### Directive:
Update the listing below by replacing each occurrence of "webpages" with "web pages", and leave everything else unchanged.

[Start]

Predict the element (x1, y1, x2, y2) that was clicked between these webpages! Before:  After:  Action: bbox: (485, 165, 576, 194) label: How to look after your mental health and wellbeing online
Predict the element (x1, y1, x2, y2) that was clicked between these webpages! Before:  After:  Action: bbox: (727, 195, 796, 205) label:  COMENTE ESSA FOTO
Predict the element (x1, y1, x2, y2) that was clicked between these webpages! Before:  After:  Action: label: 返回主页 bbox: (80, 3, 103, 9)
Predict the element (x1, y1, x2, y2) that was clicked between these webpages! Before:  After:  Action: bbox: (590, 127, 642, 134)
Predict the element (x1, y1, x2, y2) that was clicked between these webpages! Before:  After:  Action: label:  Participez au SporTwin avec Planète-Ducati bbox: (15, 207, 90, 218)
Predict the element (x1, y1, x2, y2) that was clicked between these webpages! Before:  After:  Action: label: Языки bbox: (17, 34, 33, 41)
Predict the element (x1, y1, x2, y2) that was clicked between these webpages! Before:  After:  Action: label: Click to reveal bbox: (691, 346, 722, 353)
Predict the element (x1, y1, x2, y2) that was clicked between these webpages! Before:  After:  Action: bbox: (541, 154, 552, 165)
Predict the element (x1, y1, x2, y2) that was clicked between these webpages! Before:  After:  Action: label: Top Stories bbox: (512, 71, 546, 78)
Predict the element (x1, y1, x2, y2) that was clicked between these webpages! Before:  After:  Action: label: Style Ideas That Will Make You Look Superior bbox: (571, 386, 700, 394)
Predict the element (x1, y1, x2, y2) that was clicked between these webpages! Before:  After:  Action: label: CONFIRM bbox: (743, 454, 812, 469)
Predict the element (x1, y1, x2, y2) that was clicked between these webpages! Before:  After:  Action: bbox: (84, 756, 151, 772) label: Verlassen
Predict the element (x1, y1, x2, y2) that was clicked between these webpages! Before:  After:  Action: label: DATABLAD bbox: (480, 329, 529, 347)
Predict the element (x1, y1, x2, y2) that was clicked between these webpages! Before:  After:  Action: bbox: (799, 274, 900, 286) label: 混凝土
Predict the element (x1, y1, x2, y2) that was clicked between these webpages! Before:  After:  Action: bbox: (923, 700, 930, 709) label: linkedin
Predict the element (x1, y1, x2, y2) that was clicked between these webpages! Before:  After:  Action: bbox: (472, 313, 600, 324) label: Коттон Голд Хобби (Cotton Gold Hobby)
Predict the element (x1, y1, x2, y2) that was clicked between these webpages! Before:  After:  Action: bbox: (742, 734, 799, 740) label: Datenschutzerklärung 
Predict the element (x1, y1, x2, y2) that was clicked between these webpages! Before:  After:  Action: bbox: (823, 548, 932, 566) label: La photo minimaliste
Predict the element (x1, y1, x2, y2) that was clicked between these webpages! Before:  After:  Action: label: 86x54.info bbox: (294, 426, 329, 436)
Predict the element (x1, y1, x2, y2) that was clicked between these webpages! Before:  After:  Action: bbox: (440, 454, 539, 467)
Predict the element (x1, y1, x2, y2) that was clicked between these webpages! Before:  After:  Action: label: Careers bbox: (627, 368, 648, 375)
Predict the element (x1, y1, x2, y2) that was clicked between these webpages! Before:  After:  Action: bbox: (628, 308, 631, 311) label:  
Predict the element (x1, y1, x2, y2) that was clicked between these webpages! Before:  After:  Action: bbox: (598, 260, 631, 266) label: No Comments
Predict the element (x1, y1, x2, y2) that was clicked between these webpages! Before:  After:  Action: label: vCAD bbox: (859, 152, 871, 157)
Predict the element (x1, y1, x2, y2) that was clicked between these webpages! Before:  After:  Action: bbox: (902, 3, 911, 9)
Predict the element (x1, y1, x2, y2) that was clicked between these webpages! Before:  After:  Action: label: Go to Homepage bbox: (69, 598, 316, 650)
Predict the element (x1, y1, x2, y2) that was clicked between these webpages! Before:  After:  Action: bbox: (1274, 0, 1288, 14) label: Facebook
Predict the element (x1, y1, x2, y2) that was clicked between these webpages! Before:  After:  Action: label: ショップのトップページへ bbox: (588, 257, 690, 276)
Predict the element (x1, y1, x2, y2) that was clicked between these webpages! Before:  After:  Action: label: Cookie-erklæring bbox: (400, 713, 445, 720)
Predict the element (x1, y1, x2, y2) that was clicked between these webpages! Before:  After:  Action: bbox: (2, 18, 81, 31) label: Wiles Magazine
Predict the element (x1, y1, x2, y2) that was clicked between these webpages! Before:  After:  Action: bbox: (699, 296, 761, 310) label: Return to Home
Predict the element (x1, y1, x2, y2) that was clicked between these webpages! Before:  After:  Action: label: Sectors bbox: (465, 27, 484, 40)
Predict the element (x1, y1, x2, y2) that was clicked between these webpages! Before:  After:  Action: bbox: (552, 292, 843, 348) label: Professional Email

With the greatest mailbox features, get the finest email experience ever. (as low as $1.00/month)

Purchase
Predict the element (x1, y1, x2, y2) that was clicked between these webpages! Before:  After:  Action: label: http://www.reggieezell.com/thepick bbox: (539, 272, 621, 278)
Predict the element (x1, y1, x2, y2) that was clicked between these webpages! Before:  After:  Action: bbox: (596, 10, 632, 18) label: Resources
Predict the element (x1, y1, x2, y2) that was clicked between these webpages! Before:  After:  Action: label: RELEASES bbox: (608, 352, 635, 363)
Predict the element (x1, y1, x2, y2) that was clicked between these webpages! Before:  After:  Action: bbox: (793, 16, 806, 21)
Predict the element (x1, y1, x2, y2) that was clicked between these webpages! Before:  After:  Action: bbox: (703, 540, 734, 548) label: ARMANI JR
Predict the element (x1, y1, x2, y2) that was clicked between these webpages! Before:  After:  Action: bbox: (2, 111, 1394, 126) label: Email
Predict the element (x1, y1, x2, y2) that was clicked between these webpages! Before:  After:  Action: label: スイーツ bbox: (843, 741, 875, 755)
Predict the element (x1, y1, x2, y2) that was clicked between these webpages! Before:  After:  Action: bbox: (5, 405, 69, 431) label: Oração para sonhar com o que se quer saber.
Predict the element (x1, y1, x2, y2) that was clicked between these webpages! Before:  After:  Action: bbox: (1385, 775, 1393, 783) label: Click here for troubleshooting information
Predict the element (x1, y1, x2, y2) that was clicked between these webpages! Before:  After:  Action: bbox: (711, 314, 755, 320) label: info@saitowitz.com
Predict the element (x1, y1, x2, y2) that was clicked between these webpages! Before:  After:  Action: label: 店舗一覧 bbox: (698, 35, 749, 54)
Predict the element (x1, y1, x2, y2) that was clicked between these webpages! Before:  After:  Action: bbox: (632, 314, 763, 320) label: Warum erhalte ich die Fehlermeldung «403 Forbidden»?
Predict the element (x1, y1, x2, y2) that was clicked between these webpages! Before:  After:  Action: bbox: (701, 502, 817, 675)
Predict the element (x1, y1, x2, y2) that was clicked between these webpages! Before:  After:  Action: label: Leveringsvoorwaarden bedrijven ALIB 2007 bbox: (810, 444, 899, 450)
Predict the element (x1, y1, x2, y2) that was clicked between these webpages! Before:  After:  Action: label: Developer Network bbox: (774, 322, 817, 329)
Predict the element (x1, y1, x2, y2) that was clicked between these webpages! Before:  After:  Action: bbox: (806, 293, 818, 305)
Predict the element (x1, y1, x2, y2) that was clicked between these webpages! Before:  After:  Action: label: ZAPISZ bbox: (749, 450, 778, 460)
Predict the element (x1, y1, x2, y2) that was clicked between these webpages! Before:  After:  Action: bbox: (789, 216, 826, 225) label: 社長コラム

[End]

### Written solution:
Predict the element (x1, y1, x2, y2) that was clicked between these web pages! Before:  After:  Action: bbox: (485, 165, 576, 194) label: How to look after your mental health and wellbeing online
Predict the element (x1, y1, x2, y2) that was clicked between these web pages! Before:  After:  Action: bbox: (727, 195, 796, 205) label:  COMENTE ESSA FOTO
Predict the element (x1, y1, x2, y2) that was clicked between these web pages! Before:  After:  Action: label: 返回主页 bbox: (80, 3, 103, 9)
Predict the element (x1, y1, x2, y2) that was clicked between these web pages! Before:  After:  Action: bbox: (590, 127, 642, 134)
Predict the element (x1, y1, x2, y2) that was clicked between these web pages! Before:  After:  Action: label:  Participez au SporTwin avec Planète-Ducati bbox: (15, 207, 90, 218)
Predict the element (x1, y1, x2, y2) that was clicked between these web pages! Before:  After:  Action: label: Языки bbox: (17, 34, 33, 41)
Predict the element (x1, y1, x2, y2) that was clicked between these web pages! Before:  After:  Action: label: Click to reveal bbox: (691, 346, 722, 353)
Predict the element (x1, y1, x2, y2) that was clicked between these web pages! Before:  After:  Action: bbox: (541, 154, 552, 165)
Predict the element (x1, y1, x2, y2) that was clicked between these web pages! Before:  After:  Action: label: Top Stories bbox: (512, 71, 546, 78)
Predict the element (x1, y1, x2, y2) that was clicked between these web pages! Before:  After:  Action: label: Style Ideas That Will Make You Look Superior bbox: (571, 386, 700, 394)
Predict the element (x1, y1, x2, y2) that was clicked between these web pages! Before:  After:  Action: label: CONFIRM bbox: (743, 454, 812, 469)
Predict the element (x1, y1, x2, y2) that was clicked between these web pages! Before:  After:  Action: bbox: (84, 756, 151, 772) label: Verlassen
Predict the element (x1, y1, x2, y2) that was clicked between these web pages! Before:  After:  Action: label: DATABLAD bbox: (480, 329, 529, 347)
Predict the element (x1, y1, x2, y2) that was clicked between these web pages! Before:  After:  Action: bbox: (799, 274, 900, 286) label: 混凝土
Predict the element (x1, y1, x2, y2) that was clicked between these web pages! Before:  After:  Action: bbox: (923, 700, 930, 709) label: linkedin
Predict the element (x1, y1, x2, y2) that was clicked between these web pages! Before:  After:  Action: bbox: (472, 313, 600, 324) label: Коттон Голд Хобби (Cotton Gold Hobby)
Predict the element (x1, y1, x2, y2) that was clicked between these web pages! Before:  After:  Action: bbox: (742, 734, 799, 740) label: Datenschutzerklärung 
Predict the element (x1, y1, x2, y2) that was clicked between these web pages! Before:  After:  Action: bbox: (823, 548, 932, 566) label: La photo minimaliste
Predict the element (x1, y1, x2, y2) that was clicked between these web pages! Before:  After:  Action: label: 86x54.info bbox: (294, 426, 329, 436)
Predict the element (x1, y1, x2, y2) that was clicked between these web pages! Before:  After:  Action: bbox: (440, 454, 539, 467)
Predict the element (x1, y1, x2, y2) that was clicked between these web pages! Before:  After:  Action: label: Careers bbox: (627, 368, 648, 375)
Predict the element (x1, y1, x2, y2) that was clicked between these web pages! Before:  After:  Action: bbox: (628, 308, 631, 311) label:  
Predict the element (x1, y1, x2, y2) that was clicked between these web pages! Before:  After:  Action: bbox: (598, 260, 631, 266) label: No Comments
Predict the element (x1, y1, x2, y2) that was clicked between these web pages! Before:  After:  Action: label: vCAD bbox: (859, 152, 871, 157)
Predict the element (x1, y1, x2, y2) that was clicked between these web pages! Before:  After:  Action: bbox: (902, 3, 911, 9)
Predict the element (x1, y1, x2, y2) that was clicked between these web pages! Before:  After:  Action: label: Go to Homepage bbox: (69, 598, 316, 650)
Predict the element (x1, y1, x2, y2) that was clicked between these web pages! Before:  After:  Action: bbox: (1274, 0, 1288, 14) label: Facebook
Predict the element (x1, y1, x2, y2) that was clicked between these web pages! Before:  After:  Action: label: ショップのトップページへ bbox: (588, 257, 690, 276)
Predict the element (x1, y1, x2, y2) that was clicked between these web pages! Before:  After:  Action: label: Cookie-erklæring bbox: (400, 713, 445, 720)
Predict the element (x1, y1, x2, y2) that was clicked between these web pages! Before:  After:  Action: bbox: (2, 18, 81, 31) label: Wiles Magazine
Predict the element (x1, y1, x2, y2) that was clicked between these web pages! Before:  After:  Action: bbox: (699, 296, 761, 310) label: Return to Home
Predict the element (x1, y1, x2, y2) that was clicked between these web pages! Before:  After:  Action: label: Sectors bbox: (465, 27, 484, 40)
Predict the element (x1, y1, x2, y2) that was clicked between these web pages! Before:  After:  Action: bbox: (552, 292, 843, 348) label: Professional Email

With the greatest mailbox features, get the finest email experience ever. (as low as $1.00/month)

Purchase
Predict the element (x1, y1, x2, y2) that was clicked between these web pages! Before:  After:  Action: label: http://www.reggieezell.com/thepick bbox: (539, 272, 621, 278)
Predict the element (x1, y1, x2, y2) that was clicked between these web pages! Before:  After:  Action: bbox: (596, 10, 632, 18) label: Resources
Predict the element (x1, y1, x2, y2) that was clicked between these web pages! Before:  After:  Action: label: RELEASES bbox: (608, 352, 635, 363)
Predict the element (x1, y1, x2, y2) that was clicked between these web pages! Before:  After:  Action: bbox: (793, 16, 806, 21)
Predict the element (x1, y1, x2, y2) that was clicked between these web pages! Before:  After:  Action: bbox: (703, 540, 734, 548) label: ARMANI JR
Predict the element (x1, y1, x2, y2) that was clicked between these web pages! Before:  After:  Action: bbox: (2, 111, 1394, 126) label: Email
Predict the element (x1, y1, x2, y2) that was clicked between these web pages! Before:  After:  Action: label: スイーツ bbox: (843, 741, 875, 755)
Predict the element (x1, y1, x2, y2) that was clicked between these web pages! Before:  After:  Action: bbox: (5, 405, 69, 431) label: Oração para sonhar com o que se quer saber.
Predict the element (x1, y1, x2, y2) that was clicked between these web pages! Before:  After:  Action: bbox: (1385, 775, 1393, 783) label: Click here for troubleshooting information
Predict the element (x1, y1, x2, y2) that was clicked between these web pages! Before:  After:  Action: bbox: (711, 314, 755, 320) label: info@saitowitz.com
Predict the element (x1, y1, x2, y2) that was clicked between these web pages! Before:  After:  Action: label: 店舗一覧 bbox: (698, 35, 749, 54)
Predict the element (x1, y1, x2, y2) that was clicked between these web pages! Before:  After:  Action: bbox: (632, 314, 763, 320) label: Warum erhalte ich die Fehlermeldung «403 Forbidden»?
Predict the element (x1, y1, x2, y2) that was clicked between these web pages! Before:  After:  Action: bbox: (701, 502, 817, 675)
Predict the element (x1, y1, x2, y2) that was clicked between these web pages! Before:  After:  Action: label: Leveringsvoorwaarden bedrijven ALIB 2007 bbox: (810, 444, 899, 450)
Predict the element (x1, y1, x2, y2) that was clicked between these web pages! Before:  After:  Action: label: Developer Network bbox: (774, 322, 817, 329)
Predict the element (x1, y1, x2, y2) that was clicked between these web pages! Before:  After:  Action: bbox: (806, 293, 818, 305)
Predict the element (x1, y1, x2, y2) that was clicked between these web pages! Before:  After:  Action: label: ZAPISZ bbox: (749, 450, 778, 460)
Predict the element (x1, y1, x2, y2) that was clicked between these web pages! Before:  After:  Action: bbox: (789, 216, 826, 225) label: 社長コラム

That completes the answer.